Agence France-Presse

L’ex-diplomate Michael Kovrig et l’homme d’affaires Michael Spavor avaient été placés en détention peu après l’arrestation en 2018 par le Canada de la directrice financière du géant chinois des télécoms Huawei, Meng Wanzhou, à la demande des États-Unis.

Bien que Pékin ait assuré que les deux affaires n’étaient pas liées, les « deux Michael » ainsi qu’un Américain et sa sœur ont été autorisés à partir après que Mme Meng est parvenue à un accord avec les autorités américaines et a pu regagner la Chine la semaine dernière.

« Nous sommes très heureux de voir que les deux Michael ont pu rentrer chez eux, tout comme nos deux citoyens américains », a dit M. Blinken à des journalistes à Pittsburgh, en Pennsylvanie, où il participait à des discussions commerciales entre les États-Unis et l’Union européenne.

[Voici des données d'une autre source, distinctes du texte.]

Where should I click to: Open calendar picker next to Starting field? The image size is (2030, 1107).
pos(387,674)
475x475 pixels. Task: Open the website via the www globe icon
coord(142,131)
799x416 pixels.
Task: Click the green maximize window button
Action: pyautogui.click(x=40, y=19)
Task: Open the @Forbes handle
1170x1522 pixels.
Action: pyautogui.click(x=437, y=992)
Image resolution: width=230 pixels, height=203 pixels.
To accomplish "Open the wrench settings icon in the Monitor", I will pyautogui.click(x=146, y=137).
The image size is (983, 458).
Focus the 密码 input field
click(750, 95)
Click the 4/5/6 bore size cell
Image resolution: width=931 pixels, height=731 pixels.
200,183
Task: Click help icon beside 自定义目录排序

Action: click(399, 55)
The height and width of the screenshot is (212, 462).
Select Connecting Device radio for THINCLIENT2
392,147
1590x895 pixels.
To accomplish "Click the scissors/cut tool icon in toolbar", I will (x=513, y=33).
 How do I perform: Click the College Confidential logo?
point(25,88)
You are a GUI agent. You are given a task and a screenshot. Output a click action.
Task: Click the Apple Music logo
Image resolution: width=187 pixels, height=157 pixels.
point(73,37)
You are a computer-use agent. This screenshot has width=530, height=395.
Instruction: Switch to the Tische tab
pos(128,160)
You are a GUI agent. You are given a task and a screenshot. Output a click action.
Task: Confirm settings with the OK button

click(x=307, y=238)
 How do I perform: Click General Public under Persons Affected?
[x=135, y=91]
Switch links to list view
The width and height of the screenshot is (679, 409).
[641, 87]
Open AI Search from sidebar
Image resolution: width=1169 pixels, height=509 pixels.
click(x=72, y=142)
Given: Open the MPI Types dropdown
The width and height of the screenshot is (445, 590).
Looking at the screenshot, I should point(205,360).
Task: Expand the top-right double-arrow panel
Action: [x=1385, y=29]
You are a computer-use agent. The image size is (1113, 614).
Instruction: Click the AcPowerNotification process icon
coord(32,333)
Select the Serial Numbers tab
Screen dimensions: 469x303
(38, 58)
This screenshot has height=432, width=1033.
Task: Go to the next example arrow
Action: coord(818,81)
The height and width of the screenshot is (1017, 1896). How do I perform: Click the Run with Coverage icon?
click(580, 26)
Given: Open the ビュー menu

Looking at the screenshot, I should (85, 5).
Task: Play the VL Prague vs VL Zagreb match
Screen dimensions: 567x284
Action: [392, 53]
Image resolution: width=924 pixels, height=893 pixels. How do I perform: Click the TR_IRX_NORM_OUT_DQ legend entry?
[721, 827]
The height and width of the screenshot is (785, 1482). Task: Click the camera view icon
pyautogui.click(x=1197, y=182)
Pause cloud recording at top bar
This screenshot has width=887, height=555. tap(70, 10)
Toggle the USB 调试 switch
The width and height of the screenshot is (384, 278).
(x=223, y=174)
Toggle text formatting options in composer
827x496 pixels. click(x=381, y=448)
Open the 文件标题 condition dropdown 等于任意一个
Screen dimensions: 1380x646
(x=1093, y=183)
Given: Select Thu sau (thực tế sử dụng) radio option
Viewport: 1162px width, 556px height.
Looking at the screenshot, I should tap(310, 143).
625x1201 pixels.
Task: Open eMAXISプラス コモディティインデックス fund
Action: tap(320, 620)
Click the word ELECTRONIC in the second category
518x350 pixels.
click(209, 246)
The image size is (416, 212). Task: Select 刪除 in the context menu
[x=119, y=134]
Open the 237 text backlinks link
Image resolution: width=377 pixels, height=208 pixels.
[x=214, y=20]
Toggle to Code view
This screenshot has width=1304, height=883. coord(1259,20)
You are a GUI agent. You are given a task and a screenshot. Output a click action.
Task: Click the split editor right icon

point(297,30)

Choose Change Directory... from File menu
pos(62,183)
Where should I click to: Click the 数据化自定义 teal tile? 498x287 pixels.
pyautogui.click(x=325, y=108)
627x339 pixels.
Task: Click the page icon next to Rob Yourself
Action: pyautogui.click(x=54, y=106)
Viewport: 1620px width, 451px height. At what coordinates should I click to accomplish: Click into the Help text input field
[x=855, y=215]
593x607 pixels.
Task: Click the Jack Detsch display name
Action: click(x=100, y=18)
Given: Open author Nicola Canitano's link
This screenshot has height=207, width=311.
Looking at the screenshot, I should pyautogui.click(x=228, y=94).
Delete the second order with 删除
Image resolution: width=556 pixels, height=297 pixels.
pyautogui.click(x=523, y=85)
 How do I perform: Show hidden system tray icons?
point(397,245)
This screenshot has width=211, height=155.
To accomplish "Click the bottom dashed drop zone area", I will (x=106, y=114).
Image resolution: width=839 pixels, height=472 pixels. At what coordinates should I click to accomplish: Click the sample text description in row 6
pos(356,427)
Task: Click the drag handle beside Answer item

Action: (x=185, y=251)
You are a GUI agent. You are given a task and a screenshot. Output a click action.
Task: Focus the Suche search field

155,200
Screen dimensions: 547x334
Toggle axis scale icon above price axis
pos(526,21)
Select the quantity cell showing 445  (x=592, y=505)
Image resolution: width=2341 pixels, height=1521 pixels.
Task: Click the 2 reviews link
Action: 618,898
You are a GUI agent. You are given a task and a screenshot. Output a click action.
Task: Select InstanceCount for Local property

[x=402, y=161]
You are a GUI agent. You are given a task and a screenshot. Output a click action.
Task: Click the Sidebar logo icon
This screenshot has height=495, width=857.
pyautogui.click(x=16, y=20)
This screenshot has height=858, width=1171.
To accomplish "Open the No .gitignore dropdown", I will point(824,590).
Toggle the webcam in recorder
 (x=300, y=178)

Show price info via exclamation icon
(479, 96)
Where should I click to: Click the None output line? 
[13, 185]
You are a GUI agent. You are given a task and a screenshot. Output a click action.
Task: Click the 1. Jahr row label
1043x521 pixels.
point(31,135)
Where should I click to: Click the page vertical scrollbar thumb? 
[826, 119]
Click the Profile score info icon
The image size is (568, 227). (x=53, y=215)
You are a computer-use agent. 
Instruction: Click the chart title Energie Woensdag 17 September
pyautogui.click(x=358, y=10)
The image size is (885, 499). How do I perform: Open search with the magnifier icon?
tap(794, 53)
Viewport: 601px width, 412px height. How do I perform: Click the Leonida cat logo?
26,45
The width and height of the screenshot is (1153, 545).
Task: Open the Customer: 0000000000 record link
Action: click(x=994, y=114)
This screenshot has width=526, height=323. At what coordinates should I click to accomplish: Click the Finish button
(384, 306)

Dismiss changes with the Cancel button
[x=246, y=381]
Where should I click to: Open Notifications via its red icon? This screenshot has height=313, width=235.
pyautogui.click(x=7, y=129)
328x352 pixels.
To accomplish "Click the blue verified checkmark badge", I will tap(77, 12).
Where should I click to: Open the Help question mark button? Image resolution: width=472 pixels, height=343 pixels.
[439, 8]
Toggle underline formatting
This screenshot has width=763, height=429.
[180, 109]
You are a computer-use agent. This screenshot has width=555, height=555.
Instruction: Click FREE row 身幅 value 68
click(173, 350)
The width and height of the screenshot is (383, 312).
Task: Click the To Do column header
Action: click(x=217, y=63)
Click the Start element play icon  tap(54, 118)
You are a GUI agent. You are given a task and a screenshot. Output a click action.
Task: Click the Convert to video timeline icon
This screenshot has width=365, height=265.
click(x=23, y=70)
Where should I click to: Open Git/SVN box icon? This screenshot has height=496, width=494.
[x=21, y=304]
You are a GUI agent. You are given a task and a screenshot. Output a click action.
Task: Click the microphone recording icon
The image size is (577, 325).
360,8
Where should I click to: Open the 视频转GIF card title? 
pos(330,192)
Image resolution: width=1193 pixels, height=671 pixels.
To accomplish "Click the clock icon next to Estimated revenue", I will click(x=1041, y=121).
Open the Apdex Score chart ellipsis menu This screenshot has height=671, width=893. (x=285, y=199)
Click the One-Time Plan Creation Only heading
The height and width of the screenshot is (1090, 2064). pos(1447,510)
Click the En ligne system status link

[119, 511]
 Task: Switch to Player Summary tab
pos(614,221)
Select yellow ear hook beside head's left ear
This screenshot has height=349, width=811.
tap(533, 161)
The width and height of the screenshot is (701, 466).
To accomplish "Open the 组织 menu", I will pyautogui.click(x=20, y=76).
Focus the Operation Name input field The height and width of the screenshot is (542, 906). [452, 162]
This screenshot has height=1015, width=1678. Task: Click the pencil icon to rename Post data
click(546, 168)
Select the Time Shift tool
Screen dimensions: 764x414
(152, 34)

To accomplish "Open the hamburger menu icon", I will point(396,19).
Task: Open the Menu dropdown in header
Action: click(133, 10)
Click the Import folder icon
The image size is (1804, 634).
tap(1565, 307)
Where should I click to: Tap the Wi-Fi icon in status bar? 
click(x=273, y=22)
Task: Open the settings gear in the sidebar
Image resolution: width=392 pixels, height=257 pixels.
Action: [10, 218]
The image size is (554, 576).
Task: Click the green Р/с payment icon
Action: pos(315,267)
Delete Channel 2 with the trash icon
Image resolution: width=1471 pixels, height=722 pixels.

« Mais un plus grand problème subsiste. Et il ne s’agit pas que de la Chine : d’autres pays s’adonnent à cette pratique qui consiste à détenir de manière arbitraire les citoyens d’autres pays dans un but politique. Et cela devrait être totalement inacceptable », a-t-il poursuivi.

La numéro deux de Huawei a recouvré la liberté après trois ans d’assignation à résidence à Vancouver, échappant à une extradition vers les États-Unis qui voulaient la juger pour fraude bancaire en application des sanctions imposées à l’Iran.

Michael Kovrig et Michael Spavor avaient été arrêtés en Chine sur la base d’accusations d’espionnage considérées par Ottawa comme « inventées de toutes pièces ». Ils ont été accueillis à leur retour au Canada par le premier ministre Justin Trudeau.